Start of Given records

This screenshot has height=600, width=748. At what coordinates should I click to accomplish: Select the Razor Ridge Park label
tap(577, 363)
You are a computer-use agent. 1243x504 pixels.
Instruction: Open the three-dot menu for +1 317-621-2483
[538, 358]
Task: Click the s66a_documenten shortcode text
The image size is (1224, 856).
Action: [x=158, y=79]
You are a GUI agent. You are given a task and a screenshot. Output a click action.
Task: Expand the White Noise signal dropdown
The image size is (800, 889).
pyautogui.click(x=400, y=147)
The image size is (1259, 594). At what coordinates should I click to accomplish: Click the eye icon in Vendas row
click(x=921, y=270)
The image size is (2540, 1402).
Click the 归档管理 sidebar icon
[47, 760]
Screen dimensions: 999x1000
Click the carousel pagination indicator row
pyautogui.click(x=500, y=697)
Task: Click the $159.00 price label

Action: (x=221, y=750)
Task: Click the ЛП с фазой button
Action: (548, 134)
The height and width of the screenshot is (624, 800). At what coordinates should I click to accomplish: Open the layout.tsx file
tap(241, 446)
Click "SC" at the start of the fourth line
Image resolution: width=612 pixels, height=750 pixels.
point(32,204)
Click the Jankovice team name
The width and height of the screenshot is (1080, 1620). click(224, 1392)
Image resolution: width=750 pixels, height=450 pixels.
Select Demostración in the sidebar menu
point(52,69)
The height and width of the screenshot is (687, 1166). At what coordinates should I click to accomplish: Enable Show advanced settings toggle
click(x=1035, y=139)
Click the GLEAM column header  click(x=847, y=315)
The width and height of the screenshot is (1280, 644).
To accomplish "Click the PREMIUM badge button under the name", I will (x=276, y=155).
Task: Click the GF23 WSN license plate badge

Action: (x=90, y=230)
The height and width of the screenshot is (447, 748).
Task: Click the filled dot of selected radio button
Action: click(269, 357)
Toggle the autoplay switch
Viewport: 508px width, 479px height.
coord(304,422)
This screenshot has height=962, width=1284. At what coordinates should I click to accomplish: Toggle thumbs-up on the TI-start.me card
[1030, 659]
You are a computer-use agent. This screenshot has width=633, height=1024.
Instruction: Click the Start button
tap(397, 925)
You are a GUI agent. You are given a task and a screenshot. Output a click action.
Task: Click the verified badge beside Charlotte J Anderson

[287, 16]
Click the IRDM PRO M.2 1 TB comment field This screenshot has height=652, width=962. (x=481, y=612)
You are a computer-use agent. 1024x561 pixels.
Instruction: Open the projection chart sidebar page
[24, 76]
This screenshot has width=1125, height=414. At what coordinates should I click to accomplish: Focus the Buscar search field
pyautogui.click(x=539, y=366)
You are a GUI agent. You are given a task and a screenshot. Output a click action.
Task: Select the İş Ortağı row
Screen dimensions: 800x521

End of Given records

-- Instructions for the task --
How many lines in the records above contain the word "computer"? State that number and nothing more.

-- Task result --
3